Understanding this dissonance becomes especially crucial as environmental consequences of large-scale food production become more evident and more troubling.

While urban and suburban eaters have, for the most part, embraced the benefits and convenience of the modern food system and adopted its requisite habit of "looking the other way," a growing number of Americans have recently become more concerned about where and how their foods are produced. Today, interest in local and organic vegetables and meats has burgeoned into a sophisticated revolution, with organic sales growing by 20 percent each year and farmers' markets sprouting up in cities everywhere.

This revolution draws on many motivations and historical tendencies, yet central to them all has been the desire of shoppers, cooks, and eaters to better know the provenance of their foods .By knowing more, these hopeful consumers aspire to both avoid and subvert the harmful aspects of the dominant food system, and -- in the process -- to find better-tasting, healthier fare.

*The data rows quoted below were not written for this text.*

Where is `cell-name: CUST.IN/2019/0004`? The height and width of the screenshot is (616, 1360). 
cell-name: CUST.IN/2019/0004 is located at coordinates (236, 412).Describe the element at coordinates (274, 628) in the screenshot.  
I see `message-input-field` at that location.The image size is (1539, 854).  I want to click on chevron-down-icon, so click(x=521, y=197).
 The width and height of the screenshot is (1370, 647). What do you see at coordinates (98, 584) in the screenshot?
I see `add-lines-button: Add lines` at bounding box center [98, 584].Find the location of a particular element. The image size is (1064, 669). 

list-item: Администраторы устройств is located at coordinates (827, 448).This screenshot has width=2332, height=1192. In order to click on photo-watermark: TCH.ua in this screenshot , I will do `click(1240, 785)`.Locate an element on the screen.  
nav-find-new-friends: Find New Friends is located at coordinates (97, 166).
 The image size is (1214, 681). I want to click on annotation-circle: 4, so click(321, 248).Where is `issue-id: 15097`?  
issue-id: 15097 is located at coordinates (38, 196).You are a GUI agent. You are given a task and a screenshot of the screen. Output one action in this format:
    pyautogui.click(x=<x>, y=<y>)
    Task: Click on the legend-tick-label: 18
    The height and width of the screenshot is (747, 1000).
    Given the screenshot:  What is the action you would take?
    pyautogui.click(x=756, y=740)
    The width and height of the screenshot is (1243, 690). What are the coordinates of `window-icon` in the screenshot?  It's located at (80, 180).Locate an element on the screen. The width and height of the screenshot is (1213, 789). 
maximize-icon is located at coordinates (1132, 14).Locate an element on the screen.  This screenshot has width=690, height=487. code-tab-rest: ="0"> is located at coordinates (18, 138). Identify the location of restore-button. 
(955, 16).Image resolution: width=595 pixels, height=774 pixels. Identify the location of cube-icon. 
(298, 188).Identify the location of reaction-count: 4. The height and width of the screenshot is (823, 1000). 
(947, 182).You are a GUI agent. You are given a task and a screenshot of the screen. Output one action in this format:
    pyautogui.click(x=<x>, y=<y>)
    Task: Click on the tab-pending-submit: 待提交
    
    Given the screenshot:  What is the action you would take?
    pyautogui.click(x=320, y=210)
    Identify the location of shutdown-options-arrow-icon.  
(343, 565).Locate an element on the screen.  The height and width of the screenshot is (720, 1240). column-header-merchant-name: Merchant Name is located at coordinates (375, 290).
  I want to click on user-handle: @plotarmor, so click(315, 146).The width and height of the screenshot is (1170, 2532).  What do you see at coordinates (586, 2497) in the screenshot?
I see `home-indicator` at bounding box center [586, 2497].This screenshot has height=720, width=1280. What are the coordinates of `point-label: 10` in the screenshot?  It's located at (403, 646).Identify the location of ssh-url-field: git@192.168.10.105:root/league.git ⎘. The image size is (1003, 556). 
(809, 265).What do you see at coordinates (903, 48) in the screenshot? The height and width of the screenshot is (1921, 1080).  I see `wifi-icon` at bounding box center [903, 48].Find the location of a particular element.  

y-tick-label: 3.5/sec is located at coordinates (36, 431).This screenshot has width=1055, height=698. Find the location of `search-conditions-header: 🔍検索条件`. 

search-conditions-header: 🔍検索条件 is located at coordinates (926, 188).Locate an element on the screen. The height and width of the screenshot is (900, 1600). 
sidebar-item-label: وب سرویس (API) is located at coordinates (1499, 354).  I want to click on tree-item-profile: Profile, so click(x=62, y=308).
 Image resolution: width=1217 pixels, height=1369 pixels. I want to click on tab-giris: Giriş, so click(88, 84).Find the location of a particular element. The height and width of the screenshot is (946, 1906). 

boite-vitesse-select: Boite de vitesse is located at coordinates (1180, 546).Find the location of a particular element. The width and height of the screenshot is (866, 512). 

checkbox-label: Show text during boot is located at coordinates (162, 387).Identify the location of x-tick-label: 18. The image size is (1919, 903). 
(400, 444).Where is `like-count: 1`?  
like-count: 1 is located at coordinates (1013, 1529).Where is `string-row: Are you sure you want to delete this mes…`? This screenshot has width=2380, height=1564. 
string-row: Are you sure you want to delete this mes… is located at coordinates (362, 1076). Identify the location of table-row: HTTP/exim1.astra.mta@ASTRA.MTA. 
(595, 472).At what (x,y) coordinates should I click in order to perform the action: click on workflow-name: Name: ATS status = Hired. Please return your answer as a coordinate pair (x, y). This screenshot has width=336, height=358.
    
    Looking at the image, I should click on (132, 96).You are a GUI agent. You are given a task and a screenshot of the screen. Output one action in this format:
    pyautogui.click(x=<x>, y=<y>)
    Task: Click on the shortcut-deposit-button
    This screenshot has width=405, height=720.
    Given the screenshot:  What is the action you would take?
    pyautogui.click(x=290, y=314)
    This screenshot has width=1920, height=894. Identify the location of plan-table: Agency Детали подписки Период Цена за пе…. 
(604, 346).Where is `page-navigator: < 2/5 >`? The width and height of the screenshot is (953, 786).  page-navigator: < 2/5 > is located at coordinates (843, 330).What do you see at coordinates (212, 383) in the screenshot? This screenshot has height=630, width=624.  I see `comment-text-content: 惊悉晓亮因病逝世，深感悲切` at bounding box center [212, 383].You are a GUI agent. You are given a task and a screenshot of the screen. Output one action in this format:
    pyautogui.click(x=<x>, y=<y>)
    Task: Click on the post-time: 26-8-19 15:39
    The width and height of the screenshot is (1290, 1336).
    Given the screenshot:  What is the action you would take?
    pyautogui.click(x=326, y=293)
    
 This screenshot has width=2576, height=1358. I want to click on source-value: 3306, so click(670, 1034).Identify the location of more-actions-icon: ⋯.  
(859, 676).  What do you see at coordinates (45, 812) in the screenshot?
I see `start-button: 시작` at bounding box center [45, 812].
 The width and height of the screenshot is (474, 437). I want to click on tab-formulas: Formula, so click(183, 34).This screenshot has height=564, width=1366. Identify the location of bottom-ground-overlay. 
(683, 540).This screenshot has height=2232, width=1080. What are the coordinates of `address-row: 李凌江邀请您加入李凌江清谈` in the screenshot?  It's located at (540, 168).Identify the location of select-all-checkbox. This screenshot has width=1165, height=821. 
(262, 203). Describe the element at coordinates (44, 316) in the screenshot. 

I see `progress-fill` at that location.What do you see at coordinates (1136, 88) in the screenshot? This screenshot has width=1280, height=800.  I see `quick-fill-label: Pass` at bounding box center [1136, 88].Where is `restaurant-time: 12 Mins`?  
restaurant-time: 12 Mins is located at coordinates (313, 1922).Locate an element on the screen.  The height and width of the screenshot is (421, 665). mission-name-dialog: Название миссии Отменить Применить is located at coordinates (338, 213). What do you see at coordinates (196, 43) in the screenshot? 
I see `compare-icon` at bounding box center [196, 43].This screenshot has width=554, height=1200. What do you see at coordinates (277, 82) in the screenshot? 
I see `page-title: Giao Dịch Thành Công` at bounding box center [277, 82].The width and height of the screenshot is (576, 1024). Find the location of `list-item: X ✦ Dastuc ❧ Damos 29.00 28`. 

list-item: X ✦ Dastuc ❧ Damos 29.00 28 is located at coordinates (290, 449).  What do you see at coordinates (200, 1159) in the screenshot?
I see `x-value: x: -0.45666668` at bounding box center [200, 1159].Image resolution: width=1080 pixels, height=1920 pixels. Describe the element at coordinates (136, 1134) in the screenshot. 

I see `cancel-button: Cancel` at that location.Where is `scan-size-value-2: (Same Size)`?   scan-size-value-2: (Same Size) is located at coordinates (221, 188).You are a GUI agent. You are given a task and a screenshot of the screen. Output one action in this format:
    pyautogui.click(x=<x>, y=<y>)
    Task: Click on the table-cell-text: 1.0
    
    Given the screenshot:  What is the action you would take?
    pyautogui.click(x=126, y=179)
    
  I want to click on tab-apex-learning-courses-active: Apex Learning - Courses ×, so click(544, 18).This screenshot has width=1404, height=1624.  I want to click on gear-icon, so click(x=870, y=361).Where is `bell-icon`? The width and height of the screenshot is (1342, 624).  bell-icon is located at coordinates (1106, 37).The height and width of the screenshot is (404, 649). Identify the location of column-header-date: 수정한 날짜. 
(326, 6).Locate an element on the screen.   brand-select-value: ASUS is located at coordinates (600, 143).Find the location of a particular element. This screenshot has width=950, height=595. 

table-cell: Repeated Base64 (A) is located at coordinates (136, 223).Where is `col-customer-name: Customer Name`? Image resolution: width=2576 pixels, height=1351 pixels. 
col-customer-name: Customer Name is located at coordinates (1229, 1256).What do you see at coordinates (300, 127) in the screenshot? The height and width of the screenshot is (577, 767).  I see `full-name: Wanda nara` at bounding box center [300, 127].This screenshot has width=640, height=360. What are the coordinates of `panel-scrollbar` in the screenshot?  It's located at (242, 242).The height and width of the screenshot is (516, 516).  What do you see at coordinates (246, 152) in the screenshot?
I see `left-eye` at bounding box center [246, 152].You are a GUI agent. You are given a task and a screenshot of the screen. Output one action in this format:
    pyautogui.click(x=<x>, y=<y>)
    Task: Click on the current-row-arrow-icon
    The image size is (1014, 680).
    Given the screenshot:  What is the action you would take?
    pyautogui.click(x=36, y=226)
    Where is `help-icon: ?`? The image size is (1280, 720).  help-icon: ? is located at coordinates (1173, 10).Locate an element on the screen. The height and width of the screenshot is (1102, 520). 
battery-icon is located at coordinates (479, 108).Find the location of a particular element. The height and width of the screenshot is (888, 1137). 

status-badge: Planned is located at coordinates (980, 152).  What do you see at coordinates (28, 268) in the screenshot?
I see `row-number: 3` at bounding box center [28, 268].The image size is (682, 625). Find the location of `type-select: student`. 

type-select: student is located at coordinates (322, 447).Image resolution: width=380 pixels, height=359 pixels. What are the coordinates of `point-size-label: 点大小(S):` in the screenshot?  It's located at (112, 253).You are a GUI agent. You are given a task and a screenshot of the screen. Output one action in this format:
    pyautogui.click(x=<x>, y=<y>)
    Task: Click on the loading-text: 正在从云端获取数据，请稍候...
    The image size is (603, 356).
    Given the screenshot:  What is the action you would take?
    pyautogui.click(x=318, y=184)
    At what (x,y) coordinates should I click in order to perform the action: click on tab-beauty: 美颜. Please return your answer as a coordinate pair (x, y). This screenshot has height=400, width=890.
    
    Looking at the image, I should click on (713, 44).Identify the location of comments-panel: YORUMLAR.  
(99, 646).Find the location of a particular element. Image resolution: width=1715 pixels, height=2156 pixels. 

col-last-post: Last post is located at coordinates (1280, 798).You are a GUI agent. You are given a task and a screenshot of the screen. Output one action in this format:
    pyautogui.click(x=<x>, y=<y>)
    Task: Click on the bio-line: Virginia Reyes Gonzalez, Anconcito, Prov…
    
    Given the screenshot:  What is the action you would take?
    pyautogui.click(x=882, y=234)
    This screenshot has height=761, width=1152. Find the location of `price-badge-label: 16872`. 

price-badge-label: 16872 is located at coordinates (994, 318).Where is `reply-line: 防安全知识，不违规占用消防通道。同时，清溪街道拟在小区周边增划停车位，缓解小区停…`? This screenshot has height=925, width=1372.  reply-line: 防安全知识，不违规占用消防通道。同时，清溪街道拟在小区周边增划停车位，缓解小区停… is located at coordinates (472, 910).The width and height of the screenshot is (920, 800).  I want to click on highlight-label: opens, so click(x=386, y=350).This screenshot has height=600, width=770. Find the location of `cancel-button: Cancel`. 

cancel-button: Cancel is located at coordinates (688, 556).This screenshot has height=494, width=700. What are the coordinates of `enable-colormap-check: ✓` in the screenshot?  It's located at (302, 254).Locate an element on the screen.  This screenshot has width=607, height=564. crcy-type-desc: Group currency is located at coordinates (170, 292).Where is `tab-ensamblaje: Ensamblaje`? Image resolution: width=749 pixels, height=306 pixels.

This movement of eaters remains small relative to America's mammoth food economy, but already it has become a promising force toward reforming some of the most egregious excesses of modern industrial agriculture. In the final chapters, I will discuss this emerging trend of consumers striving to bring knowledge and stories of foods back into their kitchens and lives in new ways.

Ultimately, if our market-driven society is to build a healthier food system, we as consumers will need to recognize how our everyday choices affect the larger environment and, then, to forge a new and influential role for ourselves. In an age when farms and factories of food production seem impossibly remote from our dinner plates, history can sharpen our outlook with its perspective and its ironies, and remind us of the opportunity for change.